В Древней Греции и в Древнем Риме знали, что женщины, наделенные поэтическим даром, являются ясновидящими (пифии). Самые ранние легенды о Сивиллах (сибиллах) позволяют исследователям говорить о восточных корнях самого слова и тех особых знаний, которыми обладали пророчицы. Мало иметь талант - нужно еще его и развивать, а лучше всего это делать в центрах мудрости, расположенных в Азии и в Египте.

По легендам первой Сивиллой, чье имя стало нарицательным для остальных ясновидящих женщин, была троянка (знаменитая Троя - город в Малой Азии на территории современной Турции), дочь верховного бога Зевса и Ламии. По другим мифам первая Сивилла носила имя Герофила (возлюбленная Герой - супругой Зевса), и являлась дочерью богини от смертного мужчины, ее история тесно связана с Аполлоном (покровитель искусств, животноводства, охоты, ясновидцев). Аполлон страстно влюбился в прекрасную и мудрую Сивиллу, которая много путешествовала по всему Средиземноморью и Востоку. Тогда умная девушка (по совету своей наставницы Геры) попросила у влюбленного в нее бога дар прорицания и долголетие, но позабыла попросить вечную молодость, поэтому с течением столетий она превратилась в дряхлую старушку и стала настоящей ведьмой. Однако Аполлон не бросил бывшую возлюбленную, а поселил ее в своем главном храме в Дельфах, который стал постепенно центром предсказаний. Именно в Дельфах шло обучение будущих пророчиц. Дельфийская Сивилла считалась главной, но известны были также персидская, халдейская, египетская и палестинская сивиллы.

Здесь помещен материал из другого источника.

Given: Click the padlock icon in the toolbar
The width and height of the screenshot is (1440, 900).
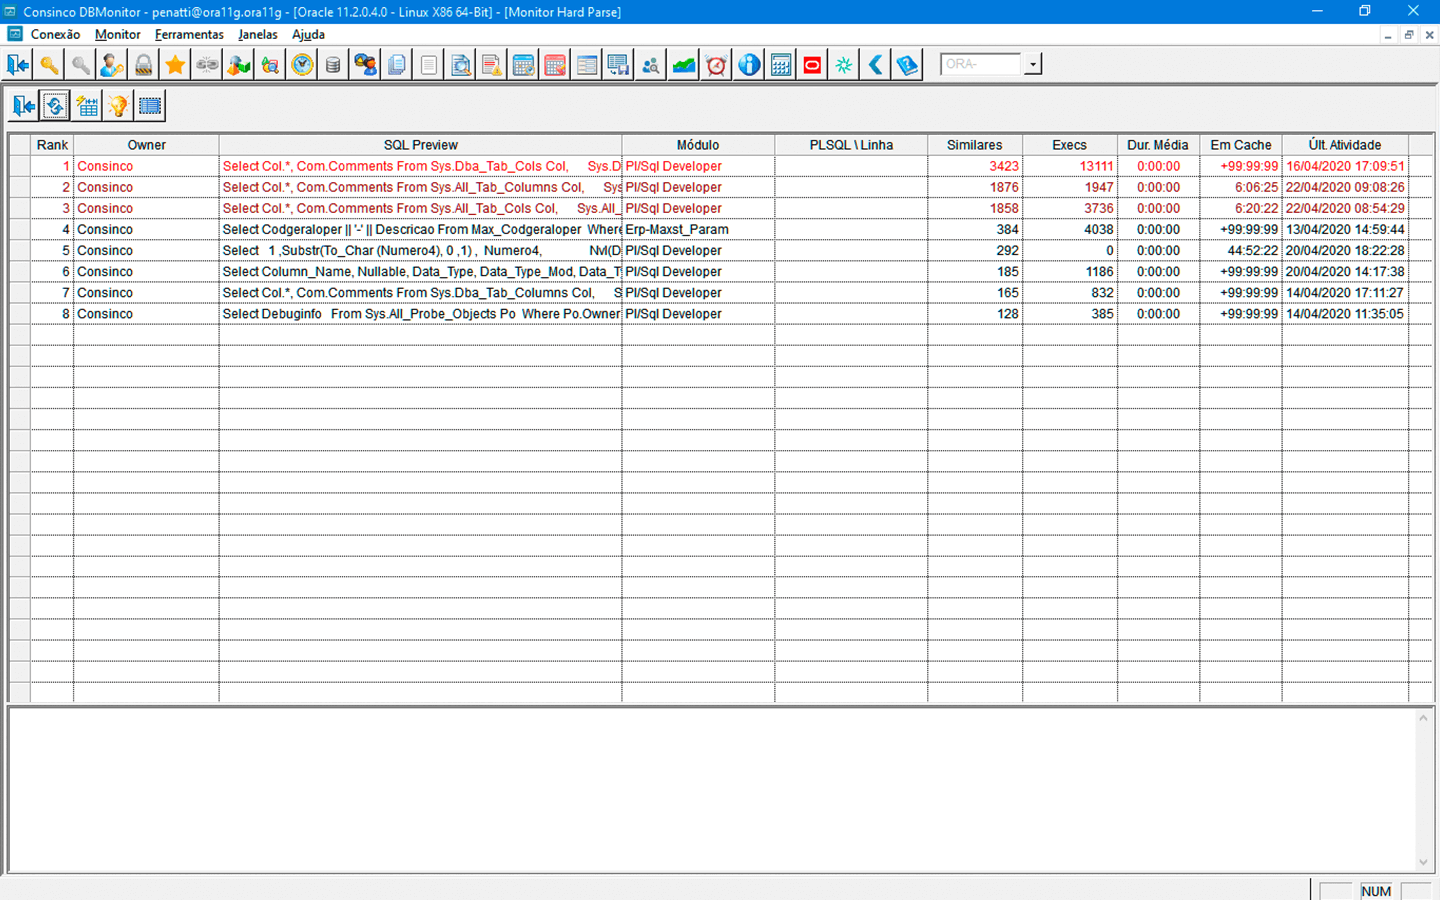Looking at the screenshot, I should pyautogui.click(x=144, y=65).
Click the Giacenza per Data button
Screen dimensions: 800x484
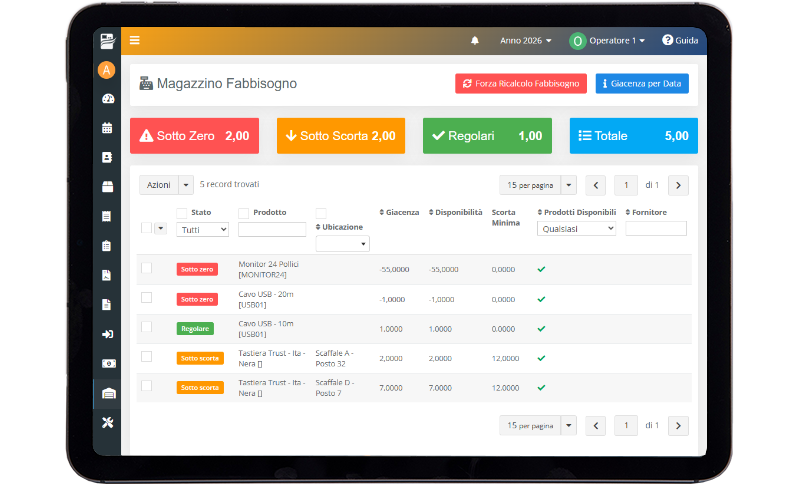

Тем не менее, многие античные авторы писали, что прорицания Сивилл не были связаны с определенным оракулом или местностью. Сивиллы могли путешествовать, обучаться у мудрецов других народов и культур. Они ведали травы и готовили особый отвар, пары которого вводили их в трансовое состояние. Будучи в трансе, пророчицы изрекали предсказания в стихотворной форме. Считалось, что Сивилла могла предсказать не только ближайшее будущее человека, но и на тысячу и даже две тысячи лет вперед: извержение Везувия, место битвы, положившей конец независимости Греции и т.д.

Впоследствии предсказания Сивилл были записаны на пальмовых листах и составили девять томов - «сивиллины книги». Во времена Римской империи Дельфийская Сивилла пришла к императору Тарквинию Приску и предложила купить у нее эти книги, а когда властитель отказался - она сожгла три первых тома; затем она повторила предложение и, снова получив отказ, сожгла еще три книги. Авгуры, жрецы-предсказатели римлян, убедили императора купить три уцелевшие книги пророчеств. Известно, что император Август в 83 г до н.э. добавил к ним предсказания других сивилл (иудейских). «Сивиллины книги» считались тайными и хранились особой жреческой коллегией в храме Юпитера Капитолийского, ими пользовались вплоть до 5 века. После падения Римской Империи их следы затерялись в истории, хотя некоторые ученые уверяют, что они поныне хранятся в Ватикане.